Meet TLBleed: A crypto-key-leaking CPU attack that Intel reckons we shouldn’t worry about
Intel has, for now, no plans to specifically address a side-channel vulnerability in its processors that can be potentially exploited by malware to extract encryption keys and other sensitive info from applications.
A team of researchers at the Systems and Network Security Group at Vrije Universiteit Amsterdam, in the Netherlands, say they were able to leverage the security weakness to extract crypto keys from another running program in 99.8 of tests on an Intel Skylake Core i7-6700K desktop CPU; 98.2 percent of tests on an Intel Broadwell Xeon E5-2620 v4 server CPU; and 99.8 per cent of tests on a Coffeelake part.
Their code was able to lift a secret 256-bit key, used to cryptographically sign data, from another program while it performed a signing operation with libgcrypt’s Curve 25519 EdDSA implementation. It took roughly 17 seconds to determine each of the keys using machine-learning software and some brute force, according to a paper detailing the attack, seen by The Register this week.
“The end-to-end attack time is composed of: 2ms of capture time; 17 seconds of signals analysis with the trained classifier; and a variable amount of brute-force guessing with a median work factor of 213, taking a fraction of a second,” the team – Ben Gras, Kaveh Razavi, Herbert Bos, and Cristiano Giuffrida – stated in their paper.

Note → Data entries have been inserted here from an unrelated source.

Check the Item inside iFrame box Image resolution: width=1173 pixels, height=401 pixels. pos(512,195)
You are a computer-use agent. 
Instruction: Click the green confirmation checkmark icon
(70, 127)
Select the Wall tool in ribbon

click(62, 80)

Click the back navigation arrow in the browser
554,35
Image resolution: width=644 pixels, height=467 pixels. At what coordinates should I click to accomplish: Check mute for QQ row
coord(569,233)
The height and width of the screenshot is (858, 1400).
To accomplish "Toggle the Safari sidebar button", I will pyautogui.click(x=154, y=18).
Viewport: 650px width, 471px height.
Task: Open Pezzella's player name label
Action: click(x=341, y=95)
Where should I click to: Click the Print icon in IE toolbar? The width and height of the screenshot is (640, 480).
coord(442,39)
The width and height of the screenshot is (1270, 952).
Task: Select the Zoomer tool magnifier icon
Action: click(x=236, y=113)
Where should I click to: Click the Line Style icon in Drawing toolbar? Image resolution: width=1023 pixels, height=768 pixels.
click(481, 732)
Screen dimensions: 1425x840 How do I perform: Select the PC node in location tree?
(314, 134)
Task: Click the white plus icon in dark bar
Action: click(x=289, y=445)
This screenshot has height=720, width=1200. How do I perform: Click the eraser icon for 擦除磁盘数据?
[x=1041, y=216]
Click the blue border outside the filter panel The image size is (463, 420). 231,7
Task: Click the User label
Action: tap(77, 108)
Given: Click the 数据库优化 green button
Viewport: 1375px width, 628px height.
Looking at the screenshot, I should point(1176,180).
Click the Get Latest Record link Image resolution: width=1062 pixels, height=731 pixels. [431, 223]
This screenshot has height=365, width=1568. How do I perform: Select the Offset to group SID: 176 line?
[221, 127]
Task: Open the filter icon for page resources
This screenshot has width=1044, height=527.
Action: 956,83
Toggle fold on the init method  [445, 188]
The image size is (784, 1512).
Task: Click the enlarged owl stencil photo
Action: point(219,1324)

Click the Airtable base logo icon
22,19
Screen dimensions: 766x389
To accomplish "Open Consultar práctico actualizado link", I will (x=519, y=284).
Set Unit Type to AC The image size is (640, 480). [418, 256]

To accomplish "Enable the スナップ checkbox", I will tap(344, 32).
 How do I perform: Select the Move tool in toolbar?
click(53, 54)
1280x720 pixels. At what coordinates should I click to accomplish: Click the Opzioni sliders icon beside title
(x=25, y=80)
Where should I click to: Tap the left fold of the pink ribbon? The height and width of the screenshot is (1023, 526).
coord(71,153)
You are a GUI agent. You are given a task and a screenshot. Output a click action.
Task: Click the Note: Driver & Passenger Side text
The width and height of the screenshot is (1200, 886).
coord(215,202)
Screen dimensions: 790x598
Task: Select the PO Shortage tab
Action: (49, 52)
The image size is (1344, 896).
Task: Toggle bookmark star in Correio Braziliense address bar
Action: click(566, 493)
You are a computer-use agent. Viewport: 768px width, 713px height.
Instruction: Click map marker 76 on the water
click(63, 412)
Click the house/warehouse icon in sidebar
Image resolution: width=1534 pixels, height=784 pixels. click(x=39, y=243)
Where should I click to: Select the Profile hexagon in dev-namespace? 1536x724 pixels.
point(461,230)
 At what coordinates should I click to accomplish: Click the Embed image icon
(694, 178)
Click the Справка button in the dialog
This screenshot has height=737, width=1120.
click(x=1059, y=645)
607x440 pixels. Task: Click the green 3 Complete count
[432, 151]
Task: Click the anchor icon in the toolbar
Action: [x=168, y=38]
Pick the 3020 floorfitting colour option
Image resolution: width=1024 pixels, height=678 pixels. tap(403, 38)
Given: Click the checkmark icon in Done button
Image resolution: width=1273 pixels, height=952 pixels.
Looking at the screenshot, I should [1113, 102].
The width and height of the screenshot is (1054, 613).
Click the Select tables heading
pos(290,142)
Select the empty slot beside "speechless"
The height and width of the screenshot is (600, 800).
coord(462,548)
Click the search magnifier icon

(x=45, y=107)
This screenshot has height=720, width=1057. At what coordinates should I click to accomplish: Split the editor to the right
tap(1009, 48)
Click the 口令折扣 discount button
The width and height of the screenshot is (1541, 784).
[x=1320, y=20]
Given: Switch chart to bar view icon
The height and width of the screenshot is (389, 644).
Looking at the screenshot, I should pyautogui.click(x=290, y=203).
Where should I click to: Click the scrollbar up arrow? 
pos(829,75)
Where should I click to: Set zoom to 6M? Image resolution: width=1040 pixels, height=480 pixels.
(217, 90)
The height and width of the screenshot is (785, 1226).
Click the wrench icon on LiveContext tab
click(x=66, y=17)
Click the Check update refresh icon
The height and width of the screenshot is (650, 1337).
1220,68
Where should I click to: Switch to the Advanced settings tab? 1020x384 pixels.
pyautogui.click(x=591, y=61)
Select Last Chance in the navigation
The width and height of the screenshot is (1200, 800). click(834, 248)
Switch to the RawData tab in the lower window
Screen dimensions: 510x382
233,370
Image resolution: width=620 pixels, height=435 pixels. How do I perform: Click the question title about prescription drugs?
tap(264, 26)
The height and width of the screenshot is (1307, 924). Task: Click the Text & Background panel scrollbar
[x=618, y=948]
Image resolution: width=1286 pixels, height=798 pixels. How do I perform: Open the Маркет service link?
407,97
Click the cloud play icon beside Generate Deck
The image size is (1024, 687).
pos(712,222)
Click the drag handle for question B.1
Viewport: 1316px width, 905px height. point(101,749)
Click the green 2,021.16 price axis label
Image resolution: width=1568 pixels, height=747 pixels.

The extraction technique is not reliant on speculative execution, and thus is unrelated to Spectre and Meltdown. Instead, it builds upon the exploitation of Intel’s Hyper-Threading technology and the processor caches to leak data, which is a known security problem with its own mitigations.
TLBleed
The technique has thus been dubbed TLBleed as it targets a CPU’s TLB: the translation lookaside buffer, which is a type of cache. The difference between TLBleed and previous cache-based attacks, according to the VU Amsterdam researchers, is that protections to thwart side-channel snooping on memory caches are not guaranteed to block TLB spying.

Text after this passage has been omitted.